## Assignment
Give back an exact copy of the lines in the records below, from the line that has "How do I perform: Click change" through the line that has "Viewport: 898px width, 615px height.", and nothing besides.

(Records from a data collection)
Segment Open
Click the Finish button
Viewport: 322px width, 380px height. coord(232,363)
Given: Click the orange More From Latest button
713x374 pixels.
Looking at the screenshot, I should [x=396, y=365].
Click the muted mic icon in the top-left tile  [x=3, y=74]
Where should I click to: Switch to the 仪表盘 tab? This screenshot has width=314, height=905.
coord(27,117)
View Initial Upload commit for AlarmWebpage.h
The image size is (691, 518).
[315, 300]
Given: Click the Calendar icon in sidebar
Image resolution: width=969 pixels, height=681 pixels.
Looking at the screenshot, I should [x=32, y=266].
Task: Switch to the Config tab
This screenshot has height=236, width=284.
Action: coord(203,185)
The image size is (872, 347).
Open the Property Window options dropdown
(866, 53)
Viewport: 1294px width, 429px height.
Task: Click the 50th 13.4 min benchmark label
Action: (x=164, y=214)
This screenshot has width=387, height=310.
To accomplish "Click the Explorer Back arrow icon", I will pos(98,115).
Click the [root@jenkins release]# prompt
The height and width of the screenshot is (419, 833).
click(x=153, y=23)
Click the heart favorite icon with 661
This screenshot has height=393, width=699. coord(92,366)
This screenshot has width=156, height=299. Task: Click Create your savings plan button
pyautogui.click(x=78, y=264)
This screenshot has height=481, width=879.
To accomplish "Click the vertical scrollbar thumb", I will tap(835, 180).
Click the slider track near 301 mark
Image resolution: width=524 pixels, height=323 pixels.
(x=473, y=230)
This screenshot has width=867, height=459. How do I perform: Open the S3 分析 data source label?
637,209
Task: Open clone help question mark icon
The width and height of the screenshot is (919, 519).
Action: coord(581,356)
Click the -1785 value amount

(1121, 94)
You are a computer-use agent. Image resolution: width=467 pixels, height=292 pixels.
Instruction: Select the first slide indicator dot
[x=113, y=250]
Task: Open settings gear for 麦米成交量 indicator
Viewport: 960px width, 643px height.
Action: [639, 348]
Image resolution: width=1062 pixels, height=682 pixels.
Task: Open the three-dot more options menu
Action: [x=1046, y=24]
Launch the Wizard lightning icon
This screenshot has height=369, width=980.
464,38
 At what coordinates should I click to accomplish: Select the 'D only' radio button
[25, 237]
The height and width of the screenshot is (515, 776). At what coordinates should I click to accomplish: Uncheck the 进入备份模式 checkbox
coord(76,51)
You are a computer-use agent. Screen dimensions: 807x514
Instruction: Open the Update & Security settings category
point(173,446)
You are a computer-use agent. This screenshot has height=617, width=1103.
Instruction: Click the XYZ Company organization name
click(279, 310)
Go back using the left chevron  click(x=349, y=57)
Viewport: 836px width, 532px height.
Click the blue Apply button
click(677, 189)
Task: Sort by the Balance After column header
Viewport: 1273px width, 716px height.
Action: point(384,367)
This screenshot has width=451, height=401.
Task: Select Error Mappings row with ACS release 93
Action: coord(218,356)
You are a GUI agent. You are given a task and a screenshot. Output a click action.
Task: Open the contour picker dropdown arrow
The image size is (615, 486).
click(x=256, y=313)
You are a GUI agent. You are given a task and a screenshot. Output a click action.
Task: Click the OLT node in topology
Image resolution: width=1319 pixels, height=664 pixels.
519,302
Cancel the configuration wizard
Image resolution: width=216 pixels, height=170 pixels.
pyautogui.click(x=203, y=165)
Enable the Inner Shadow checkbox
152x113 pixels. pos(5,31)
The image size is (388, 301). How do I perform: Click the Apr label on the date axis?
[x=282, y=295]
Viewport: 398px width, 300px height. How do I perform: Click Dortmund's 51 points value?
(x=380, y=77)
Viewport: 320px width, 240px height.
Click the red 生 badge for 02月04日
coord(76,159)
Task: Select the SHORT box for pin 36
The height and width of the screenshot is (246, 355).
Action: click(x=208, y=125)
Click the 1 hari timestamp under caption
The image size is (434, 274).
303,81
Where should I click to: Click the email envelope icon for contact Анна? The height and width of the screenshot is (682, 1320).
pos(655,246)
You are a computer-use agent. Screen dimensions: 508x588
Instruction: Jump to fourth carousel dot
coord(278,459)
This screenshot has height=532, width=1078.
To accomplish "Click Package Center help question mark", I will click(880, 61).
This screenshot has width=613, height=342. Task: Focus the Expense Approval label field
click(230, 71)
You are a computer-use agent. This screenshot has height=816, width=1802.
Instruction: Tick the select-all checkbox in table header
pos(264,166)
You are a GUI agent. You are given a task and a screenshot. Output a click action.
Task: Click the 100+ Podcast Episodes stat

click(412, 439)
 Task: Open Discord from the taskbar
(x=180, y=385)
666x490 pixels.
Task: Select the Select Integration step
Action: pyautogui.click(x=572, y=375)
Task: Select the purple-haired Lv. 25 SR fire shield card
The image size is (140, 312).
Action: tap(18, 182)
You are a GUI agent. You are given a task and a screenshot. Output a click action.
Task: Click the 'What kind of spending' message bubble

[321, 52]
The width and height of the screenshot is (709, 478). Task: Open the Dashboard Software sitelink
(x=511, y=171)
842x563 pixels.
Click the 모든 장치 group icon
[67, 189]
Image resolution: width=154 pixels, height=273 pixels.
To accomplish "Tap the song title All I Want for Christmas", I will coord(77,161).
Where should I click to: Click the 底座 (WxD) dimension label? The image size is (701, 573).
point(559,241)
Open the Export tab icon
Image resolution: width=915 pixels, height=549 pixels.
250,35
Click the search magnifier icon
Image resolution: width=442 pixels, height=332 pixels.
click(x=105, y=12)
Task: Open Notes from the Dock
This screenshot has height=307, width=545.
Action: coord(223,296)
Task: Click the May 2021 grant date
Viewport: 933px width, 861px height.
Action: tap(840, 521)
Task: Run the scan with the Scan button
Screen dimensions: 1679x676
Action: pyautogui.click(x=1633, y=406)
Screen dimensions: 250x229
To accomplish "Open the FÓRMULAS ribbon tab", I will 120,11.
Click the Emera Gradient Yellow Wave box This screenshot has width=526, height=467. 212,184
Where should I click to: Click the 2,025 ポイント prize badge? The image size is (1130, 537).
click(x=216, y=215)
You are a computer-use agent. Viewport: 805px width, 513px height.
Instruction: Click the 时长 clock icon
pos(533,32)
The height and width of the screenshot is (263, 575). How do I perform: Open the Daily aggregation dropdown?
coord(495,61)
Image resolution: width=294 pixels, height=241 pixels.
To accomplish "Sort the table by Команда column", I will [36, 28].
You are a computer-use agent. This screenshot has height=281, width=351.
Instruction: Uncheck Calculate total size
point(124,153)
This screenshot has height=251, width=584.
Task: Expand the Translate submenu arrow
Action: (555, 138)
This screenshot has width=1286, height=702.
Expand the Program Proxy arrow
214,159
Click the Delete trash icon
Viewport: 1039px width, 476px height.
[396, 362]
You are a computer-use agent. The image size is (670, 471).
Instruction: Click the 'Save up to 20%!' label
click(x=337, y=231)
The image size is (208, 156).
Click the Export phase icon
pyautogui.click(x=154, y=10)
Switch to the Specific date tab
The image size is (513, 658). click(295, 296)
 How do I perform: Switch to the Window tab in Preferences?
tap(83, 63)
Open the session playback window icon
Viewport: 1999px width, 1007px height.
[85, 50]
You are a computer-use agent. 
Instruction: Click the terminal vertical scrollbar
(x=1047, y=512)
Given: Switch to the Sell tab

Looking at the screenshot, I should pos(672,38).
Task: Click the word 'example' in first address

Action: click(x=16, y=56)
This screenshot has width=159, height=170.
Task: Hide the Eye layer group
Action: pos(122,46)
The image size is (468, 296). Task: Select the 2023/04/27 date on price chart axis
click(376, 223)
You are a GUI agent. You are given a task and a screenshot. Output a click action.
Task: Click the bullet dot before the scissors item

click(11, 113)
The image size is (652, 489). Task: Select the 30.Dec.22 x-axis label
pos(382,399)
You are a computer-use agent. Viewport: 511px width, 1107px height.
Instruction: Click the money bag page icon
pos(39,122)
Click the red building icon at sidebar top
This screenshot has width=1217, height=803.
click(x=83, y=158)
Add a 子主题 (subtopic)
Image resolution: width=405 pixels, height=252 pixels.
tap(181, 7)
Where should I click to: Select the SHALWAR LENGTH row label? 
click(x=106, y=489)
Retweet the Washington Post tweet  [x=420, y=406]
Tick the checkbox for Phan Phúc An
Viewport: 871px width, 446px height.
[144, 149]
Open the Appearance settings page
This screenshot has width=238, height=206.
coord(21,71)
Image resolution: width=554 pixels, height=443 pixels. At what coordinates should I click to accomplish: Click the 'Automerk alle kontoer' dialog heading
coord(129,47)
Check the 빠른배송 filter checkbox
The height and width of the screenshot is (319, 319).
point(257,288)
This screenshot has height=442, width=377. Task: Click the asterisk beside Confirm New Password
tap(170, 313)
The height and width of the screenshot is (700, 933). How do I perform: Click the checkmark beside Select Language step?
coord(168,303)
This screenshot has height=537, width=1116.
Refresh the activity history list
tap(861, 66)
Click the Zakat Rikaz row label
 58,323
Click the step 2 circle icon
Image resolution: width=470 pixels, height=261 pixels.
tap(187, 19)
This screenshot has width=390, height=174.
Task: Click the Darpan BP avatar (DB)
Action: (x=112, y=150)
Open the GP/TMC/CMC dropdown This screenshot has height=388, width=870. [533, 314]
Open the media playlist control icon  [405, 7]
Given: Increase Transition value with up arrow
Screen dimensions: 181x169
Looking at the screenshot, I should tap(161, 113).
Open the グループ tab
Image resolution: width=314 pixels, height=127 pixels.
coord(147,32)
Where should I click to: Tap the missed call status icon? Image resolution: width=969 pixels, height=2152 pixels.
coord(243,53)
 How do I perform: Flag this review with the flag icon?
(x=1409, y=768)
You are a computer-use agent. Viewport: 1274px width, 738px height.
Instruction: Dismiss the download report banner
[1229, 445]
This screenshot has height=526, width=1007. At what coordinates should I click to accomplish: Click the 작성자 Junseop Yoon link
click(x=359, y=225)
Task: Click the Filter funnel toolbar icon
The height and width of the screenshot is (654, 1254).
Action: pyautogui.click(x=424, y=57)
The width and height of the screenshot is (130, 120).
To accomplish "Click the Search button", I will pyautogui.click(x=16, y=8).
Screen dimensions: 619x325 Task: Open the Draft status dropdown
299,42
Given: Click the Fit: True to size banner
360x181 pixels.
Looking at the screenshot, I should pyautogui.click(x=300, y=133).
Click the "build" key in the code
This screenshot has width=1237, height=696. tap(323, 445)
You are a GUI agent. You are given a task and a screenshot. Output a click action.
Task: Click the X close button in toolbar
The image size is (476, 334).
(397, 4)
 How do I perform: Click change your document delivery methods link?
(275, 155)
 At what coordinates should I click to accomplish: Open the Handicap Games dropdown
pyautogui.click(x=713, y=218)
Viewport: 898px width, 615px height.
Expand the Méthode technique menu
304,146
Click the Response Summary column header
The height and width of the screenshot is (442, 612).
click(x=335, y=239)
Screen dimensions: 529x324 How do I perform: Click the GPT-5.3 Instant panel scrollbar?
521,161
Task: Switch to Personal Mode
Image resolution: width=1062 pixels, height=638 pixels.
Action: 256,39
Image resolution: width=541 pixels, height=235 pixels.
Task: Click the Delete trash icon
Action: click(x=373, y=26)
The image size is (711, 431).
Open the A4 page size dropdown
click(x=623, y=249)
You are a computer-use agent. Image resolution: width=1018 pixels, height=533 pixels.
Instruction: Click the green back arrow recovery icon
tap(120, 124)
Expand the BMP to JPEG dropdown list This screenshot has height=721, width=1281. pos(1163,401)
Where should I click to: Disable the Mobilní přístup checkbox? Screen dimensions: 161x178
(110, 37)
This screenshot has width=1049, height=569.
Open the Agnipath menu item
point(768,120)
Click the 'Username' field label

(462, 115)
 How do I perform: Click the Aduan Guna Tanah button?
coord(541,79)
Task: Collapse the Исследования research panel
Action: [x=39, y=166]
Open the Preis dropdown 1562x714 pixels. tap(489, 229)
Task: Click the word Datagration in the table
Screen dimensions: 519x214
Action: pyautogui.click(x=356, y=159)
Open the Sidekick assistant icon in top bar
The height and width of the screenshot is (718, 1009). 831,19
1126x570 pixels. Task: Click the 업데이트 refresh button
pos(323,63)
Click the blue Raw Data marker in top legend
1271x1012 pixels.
Segment Closed
## Solution
 How do I perform: Click change your document delivery methods link?
(275, 155)
 At what coordinates should I click to accomplish: Open the Handicap Games dropdown
pyautogui.click(x=713, y=218)
Viewport: 898px width, 615px height.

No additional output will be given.